"It affects people differently," he said. "I have men who refuse to make this trip. There's something about Jackson that frightens them—perhaps it is its nearness. You see, there's no other place on the globe where we pygmies dare come so close to a live glacier of this size."

"How can we go on?" Natalie asked. "We must work our boats along this bank. If the ice begins to crack anywhere near us I want you both to scamper up into the alders as fast as your rubber boots will carry you."

"What will you do?" Eliza eyed him curiously.

"Oh, I'll follow; never fear! If it's not too bad, I'll stay with the boats, of course. But we're not likely to have much difficulty at this season."
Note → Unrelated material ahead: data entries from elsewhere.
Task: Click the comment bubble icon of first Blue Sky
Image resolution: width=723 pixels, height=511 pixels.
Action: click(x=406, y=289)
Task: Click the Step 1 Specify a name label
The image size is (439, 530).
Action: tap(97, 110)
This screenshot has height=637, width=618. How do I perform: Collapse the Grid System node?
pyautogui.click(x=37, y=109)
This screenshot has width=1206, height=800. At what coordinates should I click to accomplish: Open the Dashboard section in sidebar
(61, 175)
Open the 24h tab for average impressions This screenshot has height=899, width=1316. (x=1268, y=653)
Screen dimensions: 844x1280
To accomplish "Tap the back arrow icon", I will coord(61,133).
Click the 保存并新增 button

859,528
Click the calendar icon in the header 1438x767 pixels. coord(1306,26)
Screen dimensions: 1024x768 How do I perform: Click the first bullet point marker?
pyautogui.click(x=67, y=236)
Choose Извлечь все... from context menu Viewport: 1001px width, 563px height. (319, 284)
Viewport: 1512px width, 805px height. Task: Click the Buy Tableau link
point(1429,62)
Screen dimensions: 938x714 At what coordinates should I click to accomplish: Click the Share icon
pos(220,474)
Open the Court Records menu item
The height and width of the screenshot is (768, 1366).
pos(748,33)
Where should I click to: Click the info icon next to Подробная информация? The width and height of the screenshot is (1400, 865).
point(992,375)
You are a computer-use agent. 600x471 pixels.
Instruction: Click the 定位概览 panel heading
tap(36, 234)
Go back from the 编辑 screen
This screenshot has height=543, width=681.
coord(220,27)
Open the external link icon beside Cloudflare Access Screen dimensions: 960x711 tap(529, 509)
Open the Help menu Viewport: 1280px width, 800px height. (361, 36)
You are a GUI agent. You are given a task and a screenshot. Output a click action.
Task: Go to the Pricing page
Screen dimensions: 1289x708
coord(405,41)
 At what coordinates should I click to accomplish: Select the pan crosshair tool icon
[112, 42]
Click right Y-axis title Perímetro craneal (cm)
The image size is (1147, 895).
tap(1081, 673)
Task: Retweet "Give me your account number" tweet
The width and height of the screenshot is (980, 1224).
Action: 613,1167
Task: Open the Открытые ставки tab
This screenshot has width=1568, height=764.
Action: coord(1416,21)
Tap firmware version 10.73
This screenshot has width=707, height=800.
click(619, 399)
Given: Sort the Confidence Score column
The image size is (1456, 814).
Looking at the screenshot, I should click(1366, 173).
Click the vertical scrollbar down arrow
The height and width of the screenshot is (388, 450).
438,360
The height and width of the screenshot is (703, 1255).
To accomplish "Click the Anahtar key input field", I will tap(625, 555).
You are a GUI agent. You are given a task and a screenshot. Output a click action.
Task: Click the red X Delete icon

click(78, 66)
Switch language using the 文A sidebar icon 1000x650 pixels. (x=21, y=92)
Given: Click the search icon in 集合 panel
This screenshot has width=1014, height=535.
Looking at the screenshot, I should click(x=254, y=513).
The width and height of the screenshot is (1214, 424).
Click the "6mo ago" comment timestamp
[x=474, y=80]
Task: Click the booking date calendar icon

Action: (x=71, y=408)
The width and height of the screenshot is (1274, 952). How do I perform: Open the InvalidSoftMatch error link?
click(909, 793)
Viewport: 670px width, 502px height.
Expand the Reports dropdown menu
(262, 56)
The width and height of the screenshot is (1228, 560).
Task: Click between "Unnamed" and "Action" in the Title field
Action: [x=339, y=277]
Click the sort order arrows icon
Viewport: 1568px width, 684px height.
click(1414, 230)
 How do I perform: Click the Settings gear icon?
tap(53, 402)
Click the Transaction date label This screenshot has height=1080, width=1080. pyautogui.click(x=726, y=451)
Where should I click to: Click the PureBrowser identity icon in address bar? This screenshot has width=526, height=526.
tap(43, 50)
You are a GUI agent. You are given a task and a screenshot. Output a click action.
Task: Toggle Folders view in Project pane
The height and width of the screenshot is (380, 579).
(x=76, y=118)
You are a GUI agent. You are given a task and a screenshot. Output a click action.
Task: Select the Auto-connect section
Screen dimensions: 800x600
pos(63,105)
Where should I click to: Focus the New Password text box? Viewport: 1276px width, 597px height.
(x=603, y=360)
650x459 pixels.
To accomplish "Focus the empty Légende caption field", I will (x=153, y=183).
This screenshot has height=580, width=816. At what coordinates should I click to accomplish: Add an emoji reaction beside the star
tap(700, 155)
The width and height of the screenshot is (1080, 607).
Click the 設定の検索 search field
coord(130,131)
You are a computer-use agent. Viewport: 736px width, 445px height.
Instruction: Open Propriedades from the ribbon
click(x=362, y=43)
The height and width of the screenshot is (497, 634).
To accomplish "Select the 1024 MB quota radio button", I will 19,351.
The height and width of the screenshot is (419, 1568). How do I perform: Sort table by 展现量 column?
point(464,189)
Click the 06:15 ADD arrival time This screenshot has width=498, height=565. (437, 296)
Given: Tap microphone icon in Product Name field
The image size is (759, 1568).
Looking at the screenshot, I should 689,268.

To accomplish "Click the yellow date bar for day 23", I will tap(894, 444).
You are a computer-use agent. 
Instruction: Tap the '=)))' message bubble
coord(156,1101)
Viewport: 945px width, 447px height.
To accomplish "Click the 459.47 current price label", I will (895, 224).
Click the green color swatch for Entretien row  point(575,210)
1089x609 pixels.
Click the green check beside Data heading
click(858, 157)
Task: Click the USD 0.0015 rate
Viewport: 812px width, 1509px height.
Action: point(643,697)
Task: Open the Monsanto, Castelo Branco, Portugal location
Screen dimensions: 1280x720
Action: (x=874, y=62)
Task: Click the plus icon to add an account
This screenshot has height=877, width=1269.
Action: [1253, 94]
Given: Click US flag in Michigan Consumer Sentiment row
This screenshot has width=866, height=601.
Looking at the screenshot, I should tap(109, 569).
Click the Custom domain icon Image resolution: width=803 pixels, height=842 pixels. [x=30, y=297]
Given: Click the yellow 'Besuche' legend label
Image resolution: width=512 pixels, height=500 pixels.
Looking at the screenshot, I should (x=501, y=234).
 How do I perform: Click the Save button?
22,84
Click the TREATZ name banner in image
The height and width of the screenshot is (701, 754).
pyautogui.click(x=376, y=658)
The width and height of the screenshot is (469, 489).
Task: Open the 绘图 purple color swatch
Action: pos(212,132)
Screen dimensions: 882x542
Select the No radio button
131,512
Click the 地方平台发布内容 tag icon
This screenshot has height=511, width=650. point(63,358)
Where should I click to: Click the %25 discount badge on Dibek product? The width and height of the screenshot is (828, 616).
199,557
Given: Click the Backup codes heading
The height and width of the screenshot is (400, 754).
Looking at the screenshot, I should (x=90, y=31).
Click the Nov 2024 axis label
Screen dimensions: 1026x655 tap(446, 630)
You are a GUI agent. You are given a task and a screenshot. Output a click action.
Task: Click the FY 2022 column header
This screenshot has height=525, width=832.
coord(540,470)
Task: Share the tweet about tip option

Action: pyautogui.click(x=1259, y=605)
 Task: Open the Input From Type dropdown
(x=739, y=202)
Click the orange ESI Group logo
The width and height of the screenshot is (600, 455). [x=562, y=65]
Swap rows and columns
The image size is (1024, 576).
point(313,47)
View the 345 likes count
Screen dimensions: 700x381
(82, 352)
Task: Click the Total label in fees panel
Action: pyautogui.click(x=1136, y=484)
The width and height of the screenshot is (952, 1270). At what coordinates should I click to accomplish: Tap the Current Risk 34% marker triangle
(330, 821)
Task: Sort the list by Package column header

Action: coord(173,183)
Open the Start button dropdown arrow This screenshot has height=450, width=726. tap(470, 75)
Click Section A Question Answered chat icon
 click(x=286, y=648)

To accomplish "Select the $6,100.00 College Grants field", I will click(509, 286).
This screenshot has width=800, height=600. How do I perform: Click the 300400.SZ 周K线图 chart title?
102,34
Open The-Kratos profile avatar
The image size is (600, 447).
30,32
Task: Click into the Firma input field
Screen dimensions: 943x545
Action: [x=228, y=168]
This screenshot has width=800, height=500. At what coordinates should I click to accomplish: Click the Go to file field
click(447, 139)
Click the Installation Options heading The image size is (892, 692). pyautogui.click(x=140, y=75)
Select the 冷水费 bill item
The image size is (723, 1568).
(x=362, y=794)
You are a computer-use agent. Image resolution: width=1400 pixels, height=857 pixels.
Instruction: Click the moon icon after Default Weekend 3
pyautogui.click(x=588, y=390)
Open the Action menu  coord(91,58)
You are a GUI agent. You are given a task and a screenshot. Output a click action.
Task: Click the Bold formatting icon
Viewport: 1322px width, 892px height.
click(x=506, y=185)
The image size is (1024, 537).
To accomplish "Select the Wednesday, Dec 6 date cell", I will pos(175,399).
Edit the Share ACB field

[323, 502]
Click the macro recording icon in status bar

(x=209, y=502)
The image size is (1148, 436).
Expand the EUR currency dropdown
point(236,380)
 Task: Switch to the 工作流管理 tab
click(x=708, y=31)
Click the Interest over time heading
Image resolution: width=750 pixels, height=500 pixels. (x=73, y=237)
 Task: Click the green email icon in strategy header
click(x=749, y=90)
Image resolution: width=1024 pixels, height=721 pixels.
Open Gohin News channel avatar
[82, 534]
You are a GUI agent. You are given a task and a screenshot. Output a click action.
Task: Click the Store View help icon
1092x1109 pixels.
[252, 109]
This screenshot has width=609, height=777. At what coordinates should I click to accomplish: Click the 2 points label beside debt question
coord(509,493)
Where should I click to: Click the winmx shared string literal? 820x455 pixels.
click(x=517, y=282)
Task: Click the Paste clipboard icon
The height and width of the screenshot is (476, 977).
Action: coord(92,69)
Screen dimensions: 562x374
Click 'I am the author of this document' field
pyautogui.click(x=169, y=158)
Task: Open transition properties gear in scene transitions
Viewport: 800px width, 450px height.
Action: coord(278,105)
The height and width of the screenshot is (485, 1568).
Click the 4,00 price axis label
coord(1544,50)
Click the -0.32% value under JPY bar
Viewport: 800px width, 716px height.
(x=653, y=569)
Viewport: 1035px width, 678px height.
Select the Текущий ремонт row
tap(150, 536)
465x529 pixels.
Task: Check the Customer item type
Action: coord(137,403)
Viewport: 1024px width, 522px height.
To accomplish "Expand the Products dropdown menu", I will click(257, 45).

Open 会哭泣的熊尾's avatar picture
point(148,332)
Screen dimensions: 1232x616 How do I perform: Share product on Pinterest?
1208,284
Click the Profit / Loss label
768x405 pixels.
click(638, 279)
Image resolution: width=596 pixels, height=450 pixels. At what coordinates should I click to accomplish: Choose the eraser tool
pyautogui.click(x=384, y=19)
Eliza noted the intensity with which the boatmen were scanning the passage ahead, and something in O'Neil's tone told her he was speaking with an assurance he did not wholly feel.

"You have lost some men here, haven't you?" she asked.

"Yes. But the greater danger is in coming down. Then we have to get out in the current and take our chances."

"I'd like to do that!" Her lips were parted, her eyes were glowing, but Natalie gave a little cry of dismay.

"It's an utterly new sensation," O'Neil admitted. "I've been thinking of sending you up across the moraine, but the trail is bad, and you might get lost among the alders—"

"And miss any part of this! I wouldn't do it for worlds." Eliza's enthusiasm was irresistible, and the expedition was soon under way again.